Erosion is the breaking down and wearing away of any part of Earth's surface by water, wind, ice, or gravity. Here, we will focus mainly on water erosion, as it pertains most closely to our topic.
Types of Erosion
Sheet erosion is a specific case of accelerated erosion. It occurs when a layer of soil over an entire area is washed away. The soil is eroded evenly, often leading to the formation of gullies or landslides. Sheet erosion also increases water run-off, the accumulation and subsequent washing away of water on the surface of soil. Soil that contains few plants is especially susceptible to this type of erosion. Because the soil is not protected by plant cover and plant roots, rainfall can easily remove soil particles, humus, and minerals. As this rainfall continues, the soil becomes increasingly compacted, and water accumulates on the surface instead of being absorbed. The fewer air spaces that remain inside the soil, the less water it can absorb. Ultimately, erosion produces a bare expanse of soil that contains few nutrients and as such is unable to sustain plant and animal life.
Effects of Erosion
The effects of erosion on an ecosystem are surprisingly far-reaching. Because erosion destroys plant cover, less photosynthesis occurs, and the ecosystem contains less total energy and biomass. This leads to competition among other species for scarce nutrients, and many organisms are unable to survive. Those that do survive are often forced to make significant adaptations in order to endure in an ecosystem with few plants. Erosion also affects the cycling of matter, as plants enable these cycles to occur efficiently. Without plants, other species have a hard time obtaining nutrients such as carbon, oxygen, and nitrogen, nutrients that are essential for survival.
Erosion Case Studies
Erosion in Costa Rica.
Erosion in the Chesapeake Bay, Maryland.
Fortunately, many methods of erosion control and prevention exist. One such method is reforestation, or the intentional growth of plants in order to improve the soil and reduce erosion. Added vegetation stabilizes the soil, minimizing erosion. It also enhances the natural beauty of the landscape, and is effective in virtually any location. Finally, reforestation is relatively inexpensive, and it can provide food, nesting sites, and protective cover for animals. On the other hand, however, it is the most fragile form of erosion control, as it does not protect against storms and is sensitive to human intervention.
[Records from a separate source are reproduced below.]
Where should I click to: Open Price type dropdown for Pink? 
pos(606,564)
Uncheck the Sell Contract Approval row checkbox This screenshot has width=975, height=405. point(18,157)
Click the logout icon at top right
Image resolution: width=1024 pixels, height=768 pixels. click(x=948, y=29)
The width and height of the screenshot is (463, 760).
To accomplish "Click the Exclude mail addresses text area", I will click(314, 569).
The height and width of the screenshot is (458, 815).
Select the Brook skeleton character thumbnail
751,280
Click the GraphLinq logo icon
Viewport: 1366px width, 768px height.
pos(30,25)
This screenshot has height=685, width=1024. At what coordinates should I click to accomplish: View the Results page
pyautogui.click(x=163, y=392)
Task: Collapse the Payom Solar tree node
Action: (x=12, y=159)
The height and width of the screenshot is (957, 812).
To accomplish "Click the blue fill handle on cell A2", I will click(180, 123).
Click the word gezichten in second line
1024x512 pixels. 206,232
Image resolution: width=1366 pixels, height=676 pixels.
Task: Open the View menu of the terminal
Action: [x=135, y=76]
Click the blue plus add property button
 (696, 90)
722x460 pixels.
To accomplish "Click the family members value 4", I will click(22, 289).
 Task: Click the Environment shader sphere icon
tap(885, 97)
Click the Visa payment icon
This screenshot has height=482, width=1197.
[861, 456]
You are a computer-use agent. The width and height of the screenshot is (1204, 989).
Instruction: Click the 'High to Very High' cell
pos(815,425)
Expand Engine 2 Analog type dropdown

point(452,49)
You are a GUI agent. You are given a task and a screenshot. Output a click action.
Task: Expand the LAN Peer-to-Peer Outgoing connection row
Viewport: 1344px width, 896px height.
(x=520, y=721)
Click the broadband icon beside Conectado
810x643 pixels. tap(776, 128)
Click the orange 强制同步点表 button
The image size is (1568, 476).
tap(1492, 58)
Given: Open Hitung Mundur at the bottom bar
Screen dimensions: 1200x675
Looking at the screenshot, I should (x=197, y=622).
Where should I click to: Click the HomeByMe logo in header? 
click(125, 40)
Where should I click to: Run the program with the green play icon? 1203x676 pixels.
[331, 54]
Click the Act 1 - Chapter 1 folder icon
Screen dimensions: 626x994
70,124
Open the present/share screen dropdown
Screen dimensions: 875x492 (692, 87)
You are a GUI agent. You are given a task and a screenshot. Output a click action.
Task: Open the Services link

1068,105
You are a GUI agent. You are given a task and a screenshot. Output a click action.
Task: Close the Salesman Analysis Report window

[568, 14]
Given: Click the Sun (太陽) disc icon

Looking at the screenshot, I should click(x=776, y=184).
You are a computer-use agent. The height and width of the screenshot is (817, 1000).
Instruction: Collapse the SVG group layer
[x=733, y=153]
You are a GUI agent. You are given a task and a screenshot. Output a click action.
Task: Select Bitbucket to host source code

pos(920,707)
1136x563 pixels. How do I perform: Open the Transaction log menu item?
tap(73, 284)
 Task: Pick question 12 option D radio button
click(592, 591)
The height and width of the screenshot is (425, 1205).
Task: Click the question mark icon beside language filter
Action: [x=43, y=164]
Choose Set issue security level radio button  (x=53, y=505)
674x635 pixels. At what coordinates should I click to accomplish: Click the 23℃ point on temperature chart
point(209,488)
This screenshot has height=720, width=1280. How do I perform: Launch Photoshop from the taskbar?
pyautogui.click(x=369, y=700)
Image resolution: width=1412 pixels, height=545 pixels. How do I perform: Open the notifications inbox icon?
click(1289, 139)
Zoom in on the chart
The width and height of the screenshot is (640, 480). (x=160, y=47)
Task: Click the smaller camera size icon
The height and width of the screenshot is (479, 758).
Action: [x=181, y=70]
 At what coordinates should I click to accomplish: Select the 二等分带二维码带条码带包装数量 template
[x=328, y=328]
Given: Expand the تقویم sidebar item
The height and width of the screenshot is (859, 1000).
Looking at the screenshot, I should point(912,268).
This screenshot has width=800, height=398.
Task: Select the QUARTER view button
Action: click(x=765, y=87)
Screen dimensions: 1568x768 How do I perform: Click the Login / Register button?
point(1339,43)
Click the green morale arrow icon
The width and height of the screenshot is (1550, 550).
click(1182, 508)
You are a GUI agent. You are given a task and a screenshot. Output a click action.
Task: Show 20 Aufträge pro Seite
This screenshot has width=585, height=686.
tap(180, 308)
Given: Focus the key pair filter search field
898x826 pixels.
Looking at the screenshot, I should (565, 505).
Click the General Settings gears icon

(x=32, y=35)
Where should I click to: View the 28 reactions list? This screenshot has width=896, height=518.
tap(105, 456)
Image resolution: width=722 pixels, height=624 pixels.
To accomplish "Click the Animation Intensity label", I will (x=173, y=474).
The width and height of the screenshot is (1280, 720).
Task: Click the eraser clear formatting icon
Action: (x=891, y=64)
Breakwaters and beach fills represent two potential solutions to the problem of shoreline erosion. Breakwaters are structures that are placed offshore to deflect strong currents and protect a beach from the energy of incoming waves. They usually consist of a long mound of stone rubble and rubber tires, and they may be fixed or floating in the ocean. Breakwaters protect the shore and promote sedimentation, or accumulation, of sand on the beach. Beach fills, however, provide a more direct approach of reducing shoreline erosion. “Fill,” or sand resembling original beach material, is added to the shore, increasing its width. Beach fills represent an effective short-term solution to shoreline erosion, but refilling soon becomes necessary at regular intervals. The effectiveness of beach fills is highest when they are used in conjunction with breakwaters.
Strip planting can also be used to control erosion. It involves altering rows of regular crops, such as corn, wheat, and cotton, with cover crops, including grass, alfalfa, and clover. Strip planting prevents rain from eroding soil, as cover crops hold soil in place with their extensive roots. While this method is very inexpensive, it leaves less room for cultivated crops and as such may lower a farm's profits. In the long run, however, this sacrifice proves valuable, as soil productivity is maintained instead of being diminished by erosion.